Day Trading vs. CFD Trading
Compared to Day Trading, CFD trading has some several advantages. One of the advantages is with regards to commissions and fees. CFD trading keeps both of them on the low end. The brokerage company does not have to go into any process of purchasing the asset when an investor has purchased it. This means that they can carry out your position with ease since not much is involved. This helps keep fees low for the investor.
Swing trading and day trading require more often than not that the trader take the asset’s ownership physically. This means that the brokerage has to take additional steps so as to finalize the transaction which means, your position as an investor will suffer some delays.
Both a day trade and CFD react to price fluctuations of the same nature. This means that the investor has the option of carrying out day trade using CFDs. This will result in an added benefit of a lower overhead.
CFD trading is simple and the practice is catching on very fast with more and more people getting to learn about it and making investments with its help. It’s a financial instrument that is revolutionizing how trade is been carried out.
Recently in Germany, the German financial regulator of markets; BaFin, had its head talking about prohibition. The financial product in question to be prohibited was a certificate that is distributed to retail investors in banks. This information was published in Die Welt; a German newspaper. BaFin was moving to prohibit the product because they feel it’s unsuitable to the retail investors. They see it as been too complex.
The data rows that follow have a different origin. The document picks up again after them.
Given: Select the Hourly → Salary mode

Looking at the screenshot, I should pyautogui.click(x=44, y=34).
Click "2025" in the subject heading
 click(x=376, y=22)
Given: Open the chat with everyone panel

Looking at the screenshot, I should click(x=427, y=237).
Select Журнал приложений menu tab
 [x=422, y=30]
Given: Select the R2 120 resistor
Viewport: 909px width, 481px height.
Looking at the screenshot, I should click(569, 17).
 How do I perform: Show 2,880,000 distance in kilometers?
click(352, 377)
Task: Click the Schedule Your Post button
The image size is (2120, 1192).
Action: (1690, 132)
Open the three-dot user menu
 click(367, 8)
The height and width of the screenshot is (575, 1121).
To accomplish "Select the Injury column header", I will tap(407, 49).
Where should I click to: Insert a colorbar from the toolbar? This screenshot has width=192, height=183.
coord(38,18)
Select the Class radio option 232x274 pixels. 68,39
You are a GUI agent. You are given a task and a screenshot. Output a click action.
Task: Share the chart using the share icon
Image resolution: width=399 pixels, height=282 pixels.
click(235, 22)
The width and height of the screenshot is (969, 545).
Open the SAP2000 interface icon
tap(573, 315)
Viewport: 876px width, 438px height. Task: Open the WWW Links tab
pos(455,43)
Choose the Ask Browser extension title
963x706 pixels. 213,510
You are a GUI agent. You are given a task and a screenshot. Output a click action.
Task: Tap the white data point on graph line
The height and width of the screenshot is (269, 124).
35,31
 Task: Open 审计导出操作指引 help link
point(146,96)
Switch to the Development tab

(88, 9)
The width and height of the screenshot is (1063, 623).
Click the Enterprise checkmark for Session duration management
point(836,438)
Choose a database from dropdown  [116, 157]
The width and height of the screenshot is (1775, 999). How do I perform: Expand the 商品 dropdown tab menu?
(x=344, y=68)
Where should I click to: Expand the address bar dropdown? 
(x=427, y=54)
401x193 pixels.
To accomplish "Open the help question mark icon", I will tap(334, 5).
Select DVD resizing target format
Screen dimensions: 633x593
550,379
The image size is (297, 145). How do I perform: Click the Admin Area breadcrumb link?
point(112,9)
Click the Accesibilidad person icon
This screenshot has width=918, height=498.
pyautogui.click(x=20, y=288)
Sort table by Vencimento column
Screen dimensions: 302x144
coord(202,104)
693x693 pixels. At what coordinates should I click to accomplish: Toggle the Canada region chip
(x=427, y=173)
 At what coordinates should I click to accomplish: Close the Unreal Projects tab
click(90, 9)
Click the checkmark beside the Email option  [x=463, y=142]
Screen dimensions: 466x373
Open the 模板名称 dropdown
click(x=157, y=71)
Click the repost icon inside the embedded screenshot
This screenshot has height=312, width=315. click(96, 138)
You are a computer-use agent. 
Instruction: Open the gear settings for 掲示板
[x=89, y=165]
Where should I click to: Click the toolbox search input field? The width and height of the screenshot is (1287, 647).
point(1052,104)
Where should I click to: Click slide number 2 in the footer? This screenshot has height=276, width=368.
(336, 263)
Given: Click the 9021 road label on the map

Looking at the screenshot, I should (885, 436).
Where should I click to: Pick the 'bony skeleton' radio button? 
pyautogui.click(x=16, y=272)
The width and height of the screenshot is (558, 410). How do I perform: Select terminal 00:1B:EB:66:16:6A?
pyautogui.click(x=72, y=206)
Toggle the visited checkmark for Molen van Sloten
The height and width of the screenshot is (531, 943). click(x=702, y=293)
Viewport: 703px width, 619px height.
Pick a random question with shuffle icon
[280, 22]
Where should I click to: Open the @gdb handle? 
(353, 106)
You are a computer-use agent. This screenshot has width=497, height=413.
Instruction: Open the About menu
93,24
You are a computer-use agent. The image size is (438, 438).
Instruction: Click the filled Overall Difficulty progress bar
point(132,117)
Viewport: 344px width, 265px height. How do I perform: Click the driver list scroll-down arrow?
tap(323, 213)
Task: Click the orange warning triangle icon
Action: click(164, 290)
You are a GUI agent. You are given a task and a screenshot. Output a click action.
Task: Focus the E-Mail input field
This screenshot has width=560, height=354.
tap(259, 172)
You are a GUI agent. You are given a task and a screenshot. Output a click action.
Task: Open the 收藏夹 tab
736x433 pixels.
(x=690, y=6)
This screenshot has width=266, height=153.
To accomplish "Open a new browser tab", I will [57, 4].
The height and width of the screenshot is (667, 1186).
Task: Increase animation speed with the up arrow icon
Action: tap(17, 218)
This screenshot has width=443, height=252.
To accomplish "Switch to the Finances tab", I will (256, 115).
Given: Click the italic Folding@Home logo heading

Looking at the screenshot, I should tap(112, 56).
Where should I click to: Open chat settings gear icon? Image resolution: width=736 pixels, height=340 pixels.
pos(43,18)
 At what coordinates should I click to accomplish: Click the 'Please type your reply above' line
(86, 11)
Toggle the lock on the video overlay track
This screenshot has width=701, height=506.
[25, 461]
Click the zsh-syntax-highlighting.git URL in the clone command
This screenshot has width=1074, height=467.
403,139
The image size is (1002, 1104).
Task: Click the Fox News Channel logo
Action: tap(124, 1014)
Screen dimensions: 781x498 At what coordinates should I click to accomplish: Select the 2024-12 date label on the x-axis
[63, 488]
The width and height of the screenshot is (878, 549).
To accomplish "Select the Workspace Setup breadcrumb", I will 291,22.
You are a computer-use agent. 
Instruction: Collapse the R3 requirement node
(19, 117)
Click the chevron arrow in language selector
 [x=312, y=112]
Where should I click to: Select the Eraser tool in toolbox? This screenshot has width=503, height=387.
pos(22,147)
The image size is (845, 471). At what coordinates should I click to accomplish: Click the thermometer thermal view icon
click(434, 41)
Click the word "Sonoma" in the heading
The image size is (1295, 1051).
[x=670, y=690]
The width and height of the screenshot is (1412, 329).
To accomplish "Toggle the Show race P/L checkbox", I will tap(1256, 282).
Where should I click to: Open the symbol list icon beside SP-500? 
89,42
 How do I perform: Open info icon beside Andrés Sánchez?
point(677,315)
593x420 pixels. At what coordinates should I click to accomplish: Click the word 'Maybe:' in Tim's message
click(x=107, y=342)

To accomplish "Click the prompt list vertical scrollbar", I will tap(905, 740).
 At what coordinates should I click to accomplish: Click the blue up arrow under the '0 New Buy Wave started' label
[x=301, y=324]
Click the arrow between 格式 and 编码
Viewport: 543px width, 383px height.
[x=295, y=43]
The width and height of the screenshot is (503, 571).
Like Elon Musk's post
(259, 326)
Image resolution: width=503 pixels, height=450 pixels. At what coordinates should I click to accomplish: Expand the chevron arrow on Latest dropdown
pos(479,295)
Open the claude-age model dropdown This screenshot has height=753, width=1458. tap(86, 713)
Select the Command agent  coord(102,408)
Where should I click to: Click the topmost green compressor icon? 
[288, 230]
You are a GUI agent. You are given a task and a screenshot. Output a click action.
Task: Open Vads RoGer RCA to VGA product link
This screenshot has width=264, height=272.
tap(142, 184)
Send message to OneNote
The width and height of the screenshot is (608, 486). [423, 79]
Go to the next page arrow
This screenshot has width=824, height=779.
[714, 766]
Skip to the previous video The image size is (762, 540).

BaFin also stated that since CFDs and other binary options are catching on in Germany quickly, they will closely monitor their development and move to intervene in the future.
Although BaFin did not go into the details of how they would intervene in the near future, it is safe to assume that they have a range of options to go by. They could reduce the leverage say from 400 to about 50. They could move to monitor broker execution more closely and come up with account airbags that would ensure traders don’t lose more than that which is in their accounts. They could even prohibit the trade of CFDs entirely.
As of the moment, BaFin has no plans on how to precisely go over the matter, but this could change. If there were to be some sort of a scandal in the German market and the press gets wind of the issue and moves to air it, BaFin will be forced into action and they would most definitely do something about it. In Germany there is a tendency to reduce trading in certificates and CFDs so as to bring the volume to exchanges that are regulated such as the EUREX and Deutsche Borse. It is projected that in the next two years or so, we will be able to see the kind of intervention that BaFin said they would implement.